- _About this exercise_
The data follows. Retype every entry exactly.

- _Input_
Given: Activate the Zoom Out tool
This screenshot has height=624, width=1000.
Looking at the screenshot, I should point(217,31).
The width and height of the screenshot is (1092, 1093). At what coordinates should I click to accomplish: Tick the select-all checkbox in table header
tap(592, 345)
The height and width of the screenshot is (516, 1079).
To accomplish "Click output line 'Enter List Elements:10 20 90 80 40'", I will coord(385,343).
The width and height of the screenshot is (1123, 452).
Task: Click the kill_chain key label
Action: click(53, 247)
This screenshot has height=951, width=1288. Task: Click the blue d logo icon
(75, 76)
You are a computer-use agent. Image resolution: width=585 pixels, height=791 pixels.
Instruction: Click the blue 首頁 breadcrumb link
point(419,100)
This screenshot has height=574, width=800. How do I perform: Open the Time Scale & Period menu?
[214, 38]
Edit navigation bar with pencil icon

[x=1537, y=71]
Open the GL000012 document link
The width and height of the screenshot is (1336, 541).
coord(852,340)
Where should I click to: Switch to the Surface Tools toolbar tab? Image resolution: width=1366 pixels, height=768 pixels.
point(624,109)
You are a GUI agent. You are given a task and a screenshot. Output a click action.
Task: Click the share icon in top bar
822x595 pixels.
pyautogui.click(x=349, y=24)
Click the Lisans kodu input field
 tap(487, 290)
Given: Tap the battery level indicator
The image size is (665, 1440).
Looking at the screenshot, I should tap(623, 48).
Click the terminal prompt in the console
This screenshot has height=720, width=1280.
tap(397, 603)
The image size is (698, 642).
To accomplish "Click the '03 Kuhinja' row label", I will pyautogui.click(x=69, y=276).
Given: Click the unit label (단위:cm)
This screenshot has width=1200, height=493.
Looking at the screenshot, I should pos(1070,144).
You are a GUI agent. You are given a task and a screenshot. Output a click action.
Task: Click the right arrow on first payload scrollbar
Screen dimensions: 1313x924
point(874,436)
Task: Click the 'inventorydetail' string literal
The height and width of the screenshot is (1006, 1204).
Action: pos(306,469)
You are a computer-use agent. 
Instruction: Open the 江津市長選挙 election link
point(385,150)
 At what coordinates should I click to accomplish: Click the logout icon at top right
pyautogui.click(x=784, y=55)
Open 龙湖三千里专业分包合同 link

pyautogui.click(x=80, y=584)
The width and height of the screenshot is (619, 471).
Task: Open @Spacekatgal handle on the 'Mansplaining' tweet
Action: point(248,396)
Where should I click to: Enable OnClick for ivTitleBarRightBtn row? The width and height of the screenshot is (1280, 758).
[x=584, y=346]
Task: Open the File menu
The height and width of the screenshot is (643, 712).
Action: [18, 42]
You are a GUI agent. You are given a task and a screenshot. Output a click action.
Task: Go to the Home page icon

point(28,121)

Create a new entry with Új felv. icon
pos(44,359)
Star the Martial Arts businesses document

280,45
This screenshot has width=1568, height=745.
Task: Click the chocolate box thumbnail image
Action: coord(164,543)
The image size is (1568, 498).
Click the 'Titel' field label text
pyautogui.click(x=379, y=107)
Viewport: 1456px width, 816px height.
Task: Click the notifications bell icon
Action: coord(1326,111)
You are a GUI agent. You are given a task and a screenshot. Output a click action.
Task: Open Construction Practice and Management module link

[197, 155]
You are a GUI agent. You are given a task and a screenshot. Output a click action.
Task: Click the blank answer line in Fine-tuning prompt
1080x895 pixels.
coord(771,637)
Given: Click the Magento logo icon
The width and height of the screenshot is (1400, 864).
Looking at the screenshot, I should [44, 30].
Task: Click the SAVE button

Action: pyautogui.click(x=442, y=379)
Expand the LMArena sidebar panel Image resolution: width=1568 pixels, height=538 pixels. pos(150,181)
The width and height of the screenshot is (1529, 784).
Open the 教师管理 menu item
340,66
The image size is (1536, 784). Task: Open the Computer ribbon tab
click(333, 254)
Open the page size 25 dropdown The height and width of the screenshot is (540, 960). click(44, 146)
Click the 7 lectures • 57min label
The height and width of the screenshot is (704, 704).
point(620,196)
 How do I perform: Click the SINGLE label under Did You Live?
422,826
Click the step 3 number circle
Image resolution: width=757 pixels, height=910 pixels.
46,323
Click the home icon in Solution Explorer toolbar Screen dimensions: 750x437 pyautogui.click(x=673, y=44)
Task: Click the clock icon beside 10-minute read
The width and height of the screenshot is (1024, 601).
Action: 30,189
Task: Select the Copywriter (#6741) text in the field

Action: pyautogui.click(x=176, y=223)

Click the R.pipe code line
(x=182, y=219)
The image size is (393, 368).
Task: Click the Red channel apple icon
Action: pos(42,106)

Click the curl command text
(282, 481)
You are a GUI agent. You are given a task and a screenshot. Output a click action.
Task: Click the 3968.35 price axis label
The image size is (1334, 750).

- _Response below_
Given: Activate the Zoom Out tool
This screenshot has height=624, width=1000.
Looking at the screenshot, I should point(217,31).
The width and height of the screenshot is (1092, 1093). At what coordinates should I click to accomplish: Tick the select-all checkbox in table header
tap(592, 345)
The height and width of the screenshot is (516, 1079).
To accomplish "Click output line 'Enter List Elements:10 20 90 80 40'", I will coord(385,343).
The width and height of the screenshot is (1123, 452).
Task: Click the kill_chain key label
Action: click(53, 247)
This screenshot has height=951, width=1288. Task: Click the blue d logo icon
(75, 76)
You are a computer-use agent. Image resolution: width=585 pixels, height=791 pixels.
Instruction: Click the blue 首頁 breadcrumb link
point(419,100)
This screenshot has height=574, width=800. How do I perform: Open the Time Scale & Period menu?
[214, 38]
Edit navigation bar with pencil icon

[x=1537, y=71]
Open the GL000012 document link
The width and height of the screenshot is (1336, 541).
coord(852,340)
Where should I click to: Switch to the Surface Tools toolbar tab? Image resolution: width=1366 pixels, height=768 pixels.
point(624,109)
You are a GUI agent. You are given a task and a screenshot. Output a click action.
Task: Click the share icon in top bar
822x595 pixels.
pyautogui.click(x=349, y=24)
Click the Lisans kodu input field
 tap(487, 290)
Given: Tap the battery level indicator
The image size is (665, 1440).
Looking at the screenshot, I should tap(623, 48).
Click the terminal prompt in the console
This screenshot has height=720, width=1280.
tap(397, 603)
The image size is (698, 642).
To accomplish "Click the '03 Kuhinja' row label", I will pyautogui.click(x=69, y=276).
Given: Click the unit label (단위:cm)
This screenshot has width=1200, height=493.
Looking at the screenshot, I should pos(1070,144).
You are a GUI agent. You are given a task and a screenshot. Output a click action.
Task: Click the right arrow on first payload scrollbar
Screen dimensions: 1313x924
point(874,436)
Task: Click the 'inventorydetail' string literal
The height and width of the screenshot is (1006, 1204).
Action: pos(306,469)
You are a computer-use agent. 
Instruction: Open the 江津市長選挙 election link
point(385,150)
 At what coordinates should I click to accomplish: Click the logout icon at top right
pyautogui.click(x=784, y=55)
Open 龙湖三千里专业分包合同 link

pyautogui.click(x=80, y=584)
The width and height of the screenshot is (619, 471).
Task: Open @Spacekatgal handle on the 'Mansplaining' tweet
Action: point(248,396)
Where should I click to: Enable OnClick for ivTitleBarRightBtn row? The width and height of the screenshot is (1280, 758).
[x=584, y=346]
Task: Open the File menu
The height and width of the screenshot is (643, 712).
Action: [18, 42]
You are a GUI agent. You are given a task and a screenshot. Output a click action.
Task: Go to the Home page icon

point(28,121)

Create a new entry with Új felv. icon
pos(44,359)
Star the Martial Arts businesses document

280,45
This screenshot has width=1568, height=745.
Task: Click the chocolate box thumbnail image
Action: coord(164,543)
The image size is (1568, 498).
Click the 'Titel' field label text
pyautogui.click(x=379, y=107)
Viewport: 1456px width, 816px height.
Task: Click the notifications bell icon
Action: coord(1326,111)
You are a GUI agent. You are given a task and a screenshot. Output a click action.
Task: Open Construction Practice and Management module link

[197, 155]
You are a GUI agent. You are given a task and a screenshot. Output a click action.
Task: Click the blank answer line in Fine-tuning prompt
1080x895 pixels.
coord(771,637)
Given: Click the Magento logo icon
The width and height of the screenshot is (1400, 864).
Looking at the screenshot, I should [44, 30].
Task: Click the SAVE button

Action: pyautogui.click(x=442, y=379)
Expand the LMArena sidebar panel Image resolution: width=1568 pixels, height=538 pixels. pos(150,181)
The width and height of the screenshot is (1529, 784).
Open the 教师管理 menu item
340,66
The image size is (1536, 784). Task: Open the Computer ribbon tab
click(333, 254)
Open the page size 25 dropdown The height and width of the screenshot is (540, 960). click(44, 146)
Click the 7 lectures • 57min label
The height and width of the screenshot is (704, 704).
point(620,196)
 How do I perform: Click the SINGLE label under Did You Live?
422,826
Click the step 3 number circle
Image resolution: width=757 pixels, height=910 pixels.
46,323
Click the home icon in Solution Explorer toolbar Screen dimensions: 750x437 pyautogui.click(x=673, y=44)
Task: Click the clock icon beside 10-minute read
The width and height of the screenshot is (1024, 601).
Action: 30,189
Task: Select the Copywriter (#6741) text in the field

Action: pyautogui.click(x=176, y=223)

Click the R.pipe code line
(x=182, y=219)
The image size is (393, 368).
Task: Click the Red channel apple icon
Action: pos(42,106)

Click the curl command text
(282, 481)
You are a GUI agent. You are given a task and a screenshot. Output a click action.
Task: Click the 3968.35 price axis label
The image size is (1334, 750).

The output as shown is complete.